TASK GOAL: Return a copy of each line in the listing that includes the word "Online".
━━ SOURCE MATERIAL ━━
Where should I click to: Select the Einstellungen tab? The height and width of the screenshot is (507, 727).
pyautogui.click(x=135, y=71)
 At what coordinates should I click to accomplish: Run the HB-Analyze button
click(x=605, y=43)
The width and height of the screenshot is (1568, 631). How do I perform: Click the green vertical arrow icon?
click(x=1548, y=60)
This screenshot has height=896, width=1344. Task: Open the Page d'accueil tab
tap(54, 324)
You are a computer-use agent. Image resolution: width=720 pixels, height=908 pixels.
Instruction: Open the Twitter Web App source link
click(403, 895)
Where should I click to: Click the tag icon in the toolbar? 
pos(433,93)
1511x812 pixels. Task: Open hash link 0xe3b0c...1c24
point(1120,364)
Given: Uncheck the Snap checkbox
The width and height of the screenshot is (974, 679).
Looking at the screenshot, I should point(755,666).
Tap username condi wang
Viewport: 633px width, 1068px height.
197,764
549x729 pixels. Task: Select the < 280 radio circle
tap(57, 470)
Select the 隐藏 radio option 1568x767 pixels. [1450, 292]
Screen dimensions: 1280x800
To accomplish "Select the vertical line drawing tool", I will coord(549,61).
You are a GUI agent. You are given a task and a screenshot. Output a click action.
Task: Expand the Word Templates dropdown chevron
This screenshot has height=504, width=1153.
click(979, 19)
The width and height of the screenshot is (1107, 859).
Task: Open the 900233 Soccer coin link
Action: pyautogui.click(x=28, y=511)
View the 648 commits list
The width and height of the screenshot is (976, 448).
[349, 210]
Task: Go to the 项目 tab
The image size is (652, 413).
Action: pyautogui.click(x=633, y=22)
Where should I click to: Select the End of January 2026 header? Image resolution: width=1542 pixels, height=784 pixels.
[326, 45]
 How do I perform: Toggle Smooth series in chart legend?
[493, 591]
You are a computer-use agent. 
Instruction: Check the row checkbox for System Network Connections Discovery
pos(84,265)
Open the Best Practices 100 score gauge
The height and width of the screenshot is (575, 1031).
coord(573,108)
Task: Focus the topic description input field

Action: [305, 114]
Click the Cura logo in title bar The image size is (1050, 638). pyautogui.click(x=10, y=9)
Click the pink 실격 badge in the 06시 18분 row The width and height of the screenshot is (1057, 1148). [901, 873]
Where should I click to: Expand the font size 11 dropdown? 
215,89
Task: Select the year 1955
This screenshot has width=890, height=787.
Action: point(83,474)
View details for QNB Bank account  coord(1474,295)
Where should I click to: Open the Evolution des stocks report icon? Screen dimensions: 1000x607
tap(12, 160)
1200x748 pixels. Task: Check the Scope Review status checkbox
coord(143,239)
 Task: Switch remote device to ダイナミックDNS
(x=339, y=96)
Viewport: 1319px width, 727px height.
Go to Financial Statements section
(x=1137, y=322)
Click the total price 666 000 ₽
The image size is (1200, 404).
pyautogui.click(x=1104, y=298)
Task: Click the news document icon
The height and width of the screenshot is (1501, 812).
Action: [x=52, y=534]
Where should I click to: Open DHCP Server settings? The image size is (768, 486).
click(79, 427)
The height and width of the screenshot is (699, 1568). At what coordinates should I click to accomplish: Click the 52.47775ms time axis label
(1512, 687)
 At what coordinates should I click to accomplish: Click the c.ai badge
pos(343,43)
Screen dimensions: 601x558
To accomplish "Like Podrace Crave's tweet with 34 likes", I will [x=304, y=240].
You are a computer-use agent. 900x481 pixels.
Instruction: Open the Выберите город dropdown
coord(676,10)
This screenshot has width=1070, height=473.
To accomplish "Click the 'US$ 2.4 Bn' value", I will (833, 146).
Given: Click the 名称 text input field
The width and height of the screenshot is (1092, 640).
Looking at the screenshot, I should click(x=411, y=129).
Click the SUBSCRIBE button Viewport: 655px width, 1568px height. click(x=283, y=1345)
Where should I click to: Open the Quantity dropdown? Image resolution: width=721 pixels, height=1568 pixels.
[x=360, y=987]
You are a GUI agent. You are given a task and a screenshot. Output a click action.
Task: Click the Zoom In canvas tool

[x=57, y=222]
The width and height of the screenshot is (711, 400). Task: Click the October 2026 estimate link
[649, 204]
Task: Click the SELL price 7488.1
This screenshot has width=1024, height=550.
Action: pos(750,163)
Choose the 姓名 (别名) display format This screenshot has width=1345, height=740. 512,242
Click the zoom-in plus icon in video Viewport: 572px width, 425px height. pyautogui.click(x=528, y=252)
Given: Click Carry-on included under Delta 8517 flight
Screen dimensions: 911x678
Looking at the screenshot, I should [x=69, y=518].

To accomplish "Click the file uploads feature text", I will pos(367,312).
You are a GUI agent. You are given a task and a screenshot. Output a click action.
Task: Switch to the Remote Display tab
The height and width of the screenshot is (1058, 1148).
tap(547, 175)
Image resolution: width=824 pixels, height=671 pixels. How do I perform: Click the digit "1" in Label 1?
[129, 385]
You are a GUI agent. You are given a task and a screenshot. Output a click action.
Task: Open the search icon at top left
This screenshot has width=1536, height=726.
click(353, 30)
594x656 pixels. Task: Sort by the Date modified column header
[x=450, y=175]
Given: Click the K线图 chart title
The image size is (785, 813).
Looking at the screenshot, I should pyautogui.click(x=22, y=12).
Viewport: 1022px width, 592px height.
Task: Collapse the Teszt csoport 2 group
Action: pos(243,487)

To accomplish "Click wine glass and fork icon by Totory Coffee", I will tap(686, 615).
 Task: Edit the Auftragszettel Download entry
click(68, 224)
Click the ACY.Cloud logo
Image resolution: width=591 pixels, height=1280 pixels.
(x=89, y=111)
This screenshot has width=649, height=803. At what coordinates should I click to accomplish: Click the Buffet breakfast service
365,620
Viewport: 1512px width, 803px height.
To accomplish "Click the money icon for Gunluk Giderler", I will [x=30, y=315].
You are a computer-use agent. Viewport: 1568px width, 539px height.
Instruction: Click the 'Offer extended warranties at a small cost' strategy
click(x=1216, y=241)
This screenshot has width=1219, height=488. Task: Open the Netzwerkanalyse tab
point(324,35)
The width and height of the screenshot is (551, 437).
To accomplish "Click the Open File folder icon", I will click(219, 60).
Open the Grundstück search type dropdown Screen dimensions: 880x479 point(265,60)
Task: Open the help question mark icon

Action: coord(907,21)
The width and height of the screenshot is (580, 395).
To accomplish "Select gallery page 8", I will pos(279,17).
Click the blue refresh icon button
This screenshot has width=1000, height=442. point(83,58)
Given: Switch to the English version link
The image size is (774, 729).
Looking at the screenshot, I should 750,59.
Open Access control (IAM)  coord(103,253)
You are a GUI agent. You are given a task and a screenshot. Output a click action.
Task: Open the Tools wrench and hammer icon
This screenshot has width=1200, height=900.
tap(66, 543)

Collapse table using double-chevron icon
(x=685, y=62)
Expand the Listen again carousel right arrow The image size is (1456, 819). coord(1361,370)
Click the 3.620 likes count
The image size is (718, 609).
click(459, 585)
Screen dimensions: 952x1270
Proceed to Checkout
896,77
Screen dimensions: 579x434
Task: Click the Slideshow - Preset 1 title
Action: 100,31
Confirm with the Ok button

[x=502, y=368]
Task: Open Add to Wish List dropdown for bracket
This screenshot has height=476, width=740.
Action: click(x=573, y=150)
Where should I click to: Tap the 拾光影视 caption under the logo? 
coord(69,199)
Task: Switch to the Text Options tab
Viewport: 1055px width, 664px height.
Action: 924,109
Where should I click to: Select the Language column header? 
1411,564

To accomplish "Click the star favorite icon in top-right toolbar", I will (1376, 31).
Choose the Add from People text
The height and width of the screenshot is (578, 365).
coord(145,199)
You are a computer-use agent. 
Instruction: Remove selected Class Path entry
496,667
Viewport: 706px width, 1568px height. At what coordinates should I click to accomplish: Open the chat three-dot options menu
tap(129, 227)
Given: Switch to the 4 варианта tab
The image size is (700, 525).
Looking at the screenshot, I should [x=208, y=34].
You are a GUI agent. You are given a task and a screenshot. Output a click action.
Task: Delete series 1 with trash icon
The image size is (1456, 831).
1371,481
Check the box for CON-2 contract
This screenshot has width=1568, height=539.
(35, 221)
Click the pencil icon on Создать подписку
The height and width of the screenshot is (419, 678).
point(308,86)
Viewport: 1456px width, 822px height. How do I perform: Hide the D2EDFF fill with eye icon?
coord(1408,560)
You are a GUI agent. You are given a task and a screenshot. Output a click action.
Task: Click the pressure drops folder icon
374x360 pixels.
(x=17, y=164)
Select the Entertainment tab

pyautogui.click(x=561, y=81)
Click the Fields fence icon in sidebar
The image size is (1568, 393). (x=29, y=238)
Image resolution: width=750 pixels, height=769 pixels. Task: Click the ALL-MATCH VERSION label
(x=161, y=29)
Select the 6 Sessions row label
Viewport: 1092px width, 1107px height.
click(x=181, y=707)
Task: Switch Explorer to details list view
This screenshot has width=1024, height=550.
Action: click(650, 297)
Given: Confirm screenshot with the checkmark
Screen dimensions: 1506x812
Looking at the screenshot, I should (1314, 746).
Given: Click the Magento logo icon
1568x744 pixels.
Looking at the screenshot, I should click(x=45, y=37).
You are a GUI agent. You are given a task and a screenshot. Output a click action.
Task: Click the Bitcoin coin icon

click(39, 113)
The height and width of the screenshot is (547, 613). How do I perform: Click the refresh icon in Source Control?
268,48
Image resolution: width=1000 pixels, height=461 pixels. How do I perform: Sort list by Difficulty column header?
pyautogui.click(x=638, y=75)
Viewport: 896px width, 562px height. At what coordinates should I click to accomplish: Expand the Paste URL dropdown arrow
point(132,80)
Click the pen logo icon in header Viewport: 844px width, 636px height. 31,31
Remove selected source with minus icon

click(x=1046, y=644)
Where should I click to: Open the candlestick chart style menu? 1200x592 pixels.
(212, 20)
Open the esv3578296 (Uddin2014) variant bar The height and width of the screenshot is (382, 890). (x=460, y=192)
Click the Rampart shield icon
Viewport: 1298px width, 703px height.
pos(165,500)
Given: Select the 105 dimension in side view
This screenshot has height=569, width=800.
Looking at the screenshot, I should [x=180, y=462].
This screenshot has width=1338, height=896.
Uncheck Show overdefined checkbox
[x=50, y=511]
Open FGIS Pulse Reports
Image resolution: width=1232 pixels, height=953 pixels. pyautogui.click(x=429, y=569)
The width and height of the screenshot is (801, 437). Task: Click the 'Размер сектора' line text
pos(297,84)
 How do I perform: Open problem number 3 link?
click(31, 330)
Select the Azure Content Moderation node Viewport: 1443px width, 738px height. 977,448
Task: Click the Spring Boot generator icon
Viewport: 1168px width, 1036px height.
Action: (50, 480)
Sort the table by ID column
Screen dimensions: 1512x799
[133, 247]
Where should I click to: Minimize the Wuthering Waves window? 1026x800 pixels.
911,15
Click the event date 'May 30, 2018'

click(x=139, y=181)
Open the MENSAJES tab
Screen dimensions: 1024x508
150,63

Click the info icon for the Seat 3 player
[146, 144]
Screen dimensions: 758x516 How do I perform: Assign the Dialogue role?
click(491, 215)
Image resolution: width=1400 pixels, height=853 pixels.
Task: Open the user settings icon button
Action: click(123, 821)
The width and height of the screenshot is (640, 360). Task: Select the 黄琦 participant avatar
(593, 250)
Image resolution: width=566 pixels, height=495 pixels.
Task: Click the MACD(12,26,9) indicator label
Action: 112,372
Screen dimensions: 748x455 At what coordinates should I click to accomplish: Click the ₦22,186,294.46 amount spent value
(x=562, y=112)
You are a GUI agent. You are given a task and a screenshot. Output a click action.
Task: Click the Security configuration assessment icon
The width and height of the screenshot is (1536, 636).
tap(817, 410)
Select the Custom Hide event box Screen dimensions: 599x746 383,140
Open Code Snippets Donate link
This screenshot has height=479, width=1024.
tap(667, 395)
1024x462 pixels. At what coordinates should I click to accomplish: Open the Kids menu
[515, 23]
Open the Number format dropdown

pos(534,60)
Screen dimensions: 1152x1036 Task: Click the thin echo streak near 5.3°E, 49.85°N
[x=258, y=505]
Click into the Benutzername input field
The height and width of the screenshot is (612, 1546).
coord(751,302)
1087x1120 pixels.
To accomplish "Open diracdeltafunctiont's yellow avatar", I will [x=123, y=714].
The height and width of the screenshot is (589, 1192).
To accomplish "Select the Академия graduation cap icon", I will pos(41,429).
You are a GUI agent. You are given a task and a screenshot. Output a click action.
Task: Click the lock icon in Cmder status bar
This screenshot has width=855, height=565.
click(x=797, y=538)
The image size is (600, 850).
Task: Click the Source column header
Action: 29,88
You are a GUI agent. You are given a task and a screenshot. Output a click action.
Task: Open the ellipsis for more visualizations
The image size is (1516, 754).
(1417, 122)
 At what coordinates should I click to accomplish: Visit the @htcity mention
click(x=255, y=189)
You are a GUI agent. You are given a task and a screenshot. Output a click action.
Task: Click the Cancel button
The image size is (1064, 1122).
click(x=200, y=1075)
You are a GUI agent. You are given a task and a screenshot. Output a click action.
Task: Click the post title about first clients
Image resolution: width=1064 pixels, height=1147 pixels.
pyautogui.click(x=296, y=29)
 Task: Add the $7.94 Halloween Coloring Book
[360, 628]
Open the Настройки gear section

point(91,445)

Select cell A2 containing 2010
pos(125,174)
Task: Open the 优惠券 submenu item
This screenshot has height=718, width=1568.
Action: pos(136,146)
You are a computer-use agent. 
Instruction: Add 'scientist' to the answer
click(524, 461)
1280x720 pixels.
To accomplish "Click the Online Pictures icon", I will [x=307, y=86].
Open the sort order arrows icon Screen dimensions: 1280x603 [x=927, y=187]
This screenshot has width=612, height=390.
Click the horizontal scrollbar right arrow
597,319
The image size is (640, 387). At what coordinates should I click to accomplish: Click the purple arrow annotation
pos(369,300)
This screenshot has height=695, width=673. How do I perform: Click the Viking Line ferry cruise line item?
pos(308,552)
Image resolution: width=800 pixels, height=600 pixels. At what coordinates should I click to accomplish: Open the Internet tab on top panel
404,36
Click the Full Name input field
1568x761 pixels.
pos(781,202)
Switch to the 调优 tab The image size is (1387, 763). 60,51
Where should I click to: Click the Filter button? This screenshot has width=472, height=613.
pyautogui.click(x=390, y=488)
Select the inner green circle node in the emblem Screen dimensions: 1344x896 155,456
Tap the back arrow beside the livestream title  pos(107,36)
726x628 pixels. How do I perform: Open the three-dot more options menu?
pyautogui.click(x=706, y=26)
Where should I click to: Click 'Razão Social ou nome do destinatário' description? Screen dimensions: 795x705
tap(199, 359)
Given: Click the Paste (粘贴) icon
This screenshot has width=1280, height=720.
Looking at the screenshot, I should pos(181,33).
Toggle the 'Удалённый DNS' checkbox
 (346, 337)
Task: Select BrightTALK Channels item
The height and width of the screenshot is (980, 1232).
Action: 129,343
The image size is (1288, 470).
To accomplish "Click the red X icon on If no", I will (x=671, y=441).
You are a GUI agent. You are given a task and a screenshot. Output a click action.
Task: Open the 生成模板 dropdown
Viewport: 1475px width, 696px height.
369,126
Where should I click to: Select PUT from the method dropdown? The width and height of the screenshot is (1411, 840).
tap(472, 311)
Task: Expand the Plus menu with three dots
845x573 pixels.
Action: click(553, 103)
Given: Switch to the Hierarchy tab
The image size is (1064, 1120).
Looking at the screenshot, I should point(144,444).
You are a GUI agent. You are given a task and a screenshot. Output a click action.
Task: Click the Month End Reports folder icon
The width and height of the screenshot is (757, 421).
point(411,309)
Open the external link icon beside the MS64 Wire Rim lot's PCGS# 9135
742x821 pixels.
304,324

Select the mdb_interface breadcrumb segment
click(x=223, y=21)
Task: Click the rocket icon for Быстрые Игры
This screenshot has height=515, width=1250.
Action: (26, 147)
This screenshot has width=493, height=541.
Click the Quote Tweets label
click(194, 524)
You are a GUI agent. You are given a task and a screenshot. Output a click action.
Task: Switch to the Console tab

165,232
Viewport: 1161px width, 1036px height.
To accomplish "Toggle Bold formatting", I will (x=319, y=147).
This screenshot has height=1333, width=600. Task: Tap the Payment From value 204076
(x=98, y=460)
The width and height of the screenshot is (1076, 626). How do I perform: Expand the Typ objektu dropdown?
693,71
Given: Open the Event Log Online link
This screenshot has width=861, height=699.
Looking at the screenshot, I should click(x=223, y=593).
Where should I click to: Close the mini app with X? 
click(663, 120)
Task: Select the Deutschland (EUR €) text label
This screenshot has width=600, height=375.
━━━
WRITTEN SOLUTION:
To accomplish "Click the Online Pictures icon", I will [x=307, y=86].
Given: Open the Event Log Online link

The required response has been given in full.